▶ Given records:
"""

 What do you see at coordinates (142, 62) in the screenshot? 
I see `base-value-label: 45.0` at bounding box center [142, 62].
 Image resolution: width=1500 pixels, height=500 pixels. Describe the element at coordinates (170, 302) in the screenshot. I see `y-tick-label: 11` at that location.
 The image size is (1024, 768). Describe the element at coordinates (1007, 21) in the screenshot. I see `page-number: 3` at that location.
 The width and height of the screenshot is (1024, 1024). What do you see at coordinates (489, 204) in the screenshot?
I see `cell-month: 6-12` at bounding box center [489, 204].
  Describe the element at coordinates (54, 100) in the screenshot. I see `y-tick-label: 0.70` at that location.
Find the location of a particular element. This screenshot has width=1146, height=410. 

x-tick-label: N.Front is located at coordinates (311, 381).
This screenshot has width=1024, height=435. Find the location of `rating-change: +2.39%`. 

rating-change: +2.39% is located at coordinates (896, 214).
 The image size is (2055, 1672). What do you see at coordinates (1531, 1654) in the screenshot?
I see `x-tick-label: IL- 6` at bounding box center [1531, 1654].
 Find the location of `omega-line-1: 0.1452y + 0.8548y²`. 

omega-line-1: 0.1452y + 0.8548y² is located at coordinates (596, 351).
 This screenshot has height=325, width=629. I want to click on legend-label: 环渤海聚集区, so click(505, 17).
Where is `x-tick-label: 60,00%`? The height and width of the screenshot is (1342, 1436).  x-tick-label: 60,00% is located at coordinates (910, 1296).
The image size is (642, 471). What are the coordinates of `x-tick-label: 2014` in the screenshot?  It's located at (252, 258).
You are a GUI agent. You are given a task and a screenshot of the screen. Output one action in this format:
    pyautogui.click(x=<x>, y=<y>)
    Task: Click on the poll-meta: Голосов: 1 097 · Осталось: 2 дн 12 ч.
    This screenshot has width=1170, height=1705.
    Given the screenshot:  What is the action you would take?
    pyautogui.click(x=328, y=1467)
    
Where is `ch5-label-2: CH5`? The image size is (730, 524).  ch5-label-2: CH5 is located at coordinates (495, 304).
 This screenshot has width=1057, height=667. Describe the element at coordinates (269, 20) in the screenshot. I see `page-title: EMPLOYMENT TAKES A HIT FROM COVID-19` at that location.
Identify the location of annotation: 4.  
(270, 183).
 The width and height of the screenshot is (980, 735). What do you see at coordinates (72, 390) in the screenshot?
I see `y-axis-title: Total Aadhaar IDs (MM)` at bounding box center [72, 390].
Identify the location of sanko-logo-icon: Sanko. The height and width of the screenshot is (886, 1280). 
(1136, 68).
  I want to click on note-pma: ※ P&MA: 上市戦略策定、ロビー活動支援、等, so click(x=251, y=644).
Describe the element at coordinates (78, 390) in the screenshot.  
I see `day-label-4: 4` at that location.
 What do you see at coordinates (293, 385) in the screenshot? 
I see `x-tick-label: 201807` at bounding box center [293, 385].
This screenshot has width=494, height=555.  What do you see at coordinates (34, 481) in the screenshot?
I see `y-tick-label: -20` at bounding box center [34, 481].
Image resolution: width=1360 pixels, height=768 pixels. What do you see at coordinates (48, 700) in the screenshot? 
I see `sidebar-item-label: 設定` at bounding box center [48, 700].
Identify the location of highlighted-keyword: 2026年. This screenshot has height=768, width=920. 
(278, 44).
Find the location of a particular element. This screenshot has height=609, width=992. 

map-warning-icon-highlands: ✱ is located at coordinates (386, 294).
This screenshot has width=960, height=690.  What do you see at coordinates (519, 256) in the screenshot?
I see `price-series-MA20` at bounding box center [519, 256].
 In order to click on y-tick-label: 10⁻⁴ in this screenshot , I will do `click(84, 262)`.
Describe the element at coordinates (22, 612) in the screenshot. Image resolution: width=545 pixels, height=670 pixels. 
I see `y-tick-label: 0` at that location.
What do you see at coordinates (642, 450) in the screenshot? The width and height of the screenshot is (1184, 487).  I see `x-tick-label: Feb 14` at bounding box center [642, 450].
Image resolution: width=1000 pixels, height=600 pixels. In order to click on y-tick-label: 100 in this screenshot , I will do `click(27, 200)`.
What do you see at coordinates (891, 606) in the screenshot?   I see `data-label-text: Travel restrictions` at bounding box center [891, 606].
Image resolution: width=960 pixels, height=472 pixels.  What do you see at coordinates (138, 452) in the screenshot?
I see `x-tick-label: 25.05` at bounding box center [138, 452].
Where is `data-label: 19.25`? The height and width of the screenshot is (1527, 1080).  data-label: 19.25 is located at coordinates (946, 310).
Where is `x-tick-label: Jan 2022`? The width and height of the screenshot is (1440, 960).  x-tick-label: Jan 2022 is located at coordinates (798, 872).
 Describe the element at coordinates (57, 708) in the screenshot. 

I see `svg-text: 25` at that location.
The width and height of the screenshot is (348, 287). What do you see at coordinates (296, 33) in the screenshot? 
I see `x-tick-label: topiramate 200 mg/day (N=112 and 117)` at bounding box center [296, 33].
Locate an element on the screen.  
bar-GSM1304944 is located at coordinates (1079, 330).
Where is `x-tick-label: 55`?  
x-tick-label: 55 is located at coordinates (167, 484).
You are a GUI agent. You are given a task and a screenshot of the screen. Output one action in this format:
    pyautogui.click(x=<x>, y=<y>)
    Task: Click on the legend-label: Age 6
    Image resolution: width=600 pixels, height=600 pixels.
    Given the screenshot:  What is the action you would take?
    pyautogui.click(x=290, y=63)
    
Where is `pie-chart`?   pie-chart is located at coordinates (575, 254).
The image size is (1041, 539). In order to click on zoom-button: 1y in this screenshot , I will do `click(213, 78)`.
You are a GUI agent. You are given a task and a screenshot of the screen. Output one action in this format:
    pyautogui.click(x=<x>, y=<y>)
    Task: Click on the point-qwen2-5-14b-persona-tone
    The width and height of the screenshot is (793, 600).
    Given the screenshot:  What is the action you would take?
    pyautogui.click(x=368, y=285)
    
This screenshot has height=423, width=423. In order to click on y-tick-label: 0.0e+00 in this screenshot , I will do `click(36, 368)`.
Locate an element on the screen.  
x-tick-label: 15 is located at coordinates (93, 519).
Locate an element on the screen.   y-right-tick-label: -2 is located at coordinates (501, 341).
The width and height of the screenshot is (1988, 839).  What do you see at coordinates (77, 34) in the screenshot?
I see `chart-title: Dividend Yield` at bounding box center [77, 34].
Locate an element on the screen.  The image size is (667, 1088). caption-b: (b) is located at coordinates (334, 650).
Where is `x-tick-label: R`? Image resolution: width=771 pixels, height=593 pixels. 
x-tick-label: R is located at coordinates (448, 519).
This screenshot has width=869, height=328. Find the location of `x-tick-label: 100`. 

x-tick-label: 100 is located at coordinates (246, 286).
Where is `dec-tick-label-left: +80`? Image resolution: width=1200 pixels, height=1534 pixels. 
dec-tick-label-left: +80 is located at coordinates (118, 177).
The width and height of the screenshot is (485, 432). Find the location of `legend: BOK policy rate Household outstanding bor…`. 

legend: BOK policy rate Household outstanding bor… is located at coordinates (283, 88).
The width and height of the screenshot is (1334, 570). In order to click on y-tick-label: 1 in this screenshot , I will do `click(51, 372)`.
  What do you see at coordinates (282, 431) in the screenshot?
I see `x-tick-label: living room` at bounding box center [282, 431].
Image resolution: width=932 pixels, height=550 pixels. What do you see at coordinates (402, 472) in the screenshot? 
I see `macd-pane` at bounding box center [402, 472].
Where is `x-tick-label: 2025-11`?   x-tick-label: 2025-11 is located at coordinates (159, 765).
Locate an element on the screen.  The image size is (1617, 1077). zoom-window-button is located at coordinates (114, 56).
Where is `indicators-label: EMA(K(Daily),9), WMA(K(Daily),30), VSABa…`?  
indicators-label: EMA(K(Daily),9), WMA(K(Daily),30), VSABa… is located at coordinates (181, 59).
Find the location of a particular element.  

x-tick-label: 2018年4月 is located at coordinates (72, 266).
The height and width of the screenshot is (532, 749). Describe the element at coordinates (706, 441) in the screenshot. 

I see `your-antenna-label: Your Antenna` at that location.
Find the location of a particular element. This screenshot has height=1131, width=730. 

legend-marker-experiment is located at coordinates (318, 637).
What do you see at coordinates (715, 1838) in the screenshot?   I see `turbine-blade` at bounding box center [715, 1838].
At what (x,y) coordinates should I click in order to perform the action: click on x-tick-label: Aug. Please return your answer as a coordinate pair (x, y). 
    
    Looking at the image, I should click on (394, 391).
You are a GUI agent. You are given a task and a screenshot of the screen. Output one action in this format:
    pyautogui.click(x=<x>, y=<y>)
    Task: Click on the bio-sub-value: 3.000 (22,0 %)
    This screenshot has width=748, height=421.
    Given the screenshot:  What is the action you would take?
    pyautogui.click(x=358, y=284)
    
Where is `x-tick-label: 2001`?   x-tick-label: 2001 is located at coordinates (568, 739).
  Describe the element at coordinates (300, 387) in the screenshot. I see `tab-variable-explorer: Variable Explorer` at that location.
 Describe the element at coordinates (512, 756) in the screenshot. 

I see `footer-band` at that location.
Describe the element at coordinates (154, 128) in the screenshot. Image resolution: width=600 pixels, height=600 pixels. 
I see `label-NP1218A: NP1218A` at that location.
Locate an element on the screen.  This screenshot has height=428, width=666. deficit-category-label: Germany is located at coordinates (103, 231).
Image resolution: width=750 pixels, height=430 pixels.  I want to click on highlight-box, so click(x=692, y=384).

"""

Retype the items from the line containing "coordinates (798, 872)." to the line containing "x-tick-label: 15 is", copying each one verbatim.

▶ Answer section:
Where is `x-tick-label: Jan 2022`? The width and height of the screenshot is (1440, 960).  x-tick-label: Jan 2022 is located at coordinates (798, 872).
 Describe the element at coordinates (57, 708) in the screenshot. 

I see `svg-text: 25` at that location.
The width and height of the screenshot is (348, 287). What do you see at coordinates (296, 33) in the screenshot? 
I see `x-tick-label: topiramate 200 mg/day (N=112 and 117)` at bounding box center [296, 33].
Locate an element on the screen.  
bar-GSM1304944 is located at coordinates (1079, 330).
Where is `x-tick-label: 55`?  
x-tick-label: 55 is located at coordinates (167, 484).
You are a GUI agent. You are given a task and a screenshot of the screen. Output one action in this format:
    pyautogui.click(x=<x>, y=<y>)
    Task: Click on the legend-label: Age 6
    Image resolution: width=600 pixels, height=600 pixels.
    Given the screenshot:  What is the action you would take?
    pyautogui.click(x=290, y=63)
    
Where is `pie-chart`?   pie-chart is located at coordinates (575, 254).
The image size is (1041, 539). In order to click on zoom-button: 1y in this screenshot , I will do `click(213, 78)`.
You are a GUI agent. You are given a task and a screenshot of the screen. Output one action in this format:
    pyautogui.click(x=<x>, y=<y>)
    Task: Click on the point-qwen2-5-14b-persona-tone
    The width and height of the screenshot is (793, 600).
    Given the screenshot:  What is the action you would take?
    pyautogui.click(x=368, y=285)
    
This screenshot has height=423, width=423. In order to click on y-tick-label: 0.0e+00 in this screenshot , I will do `click(36, 368)`.
Locate an element on the screen.  
x-tick-label: 15 is located at coordinates (93, 519).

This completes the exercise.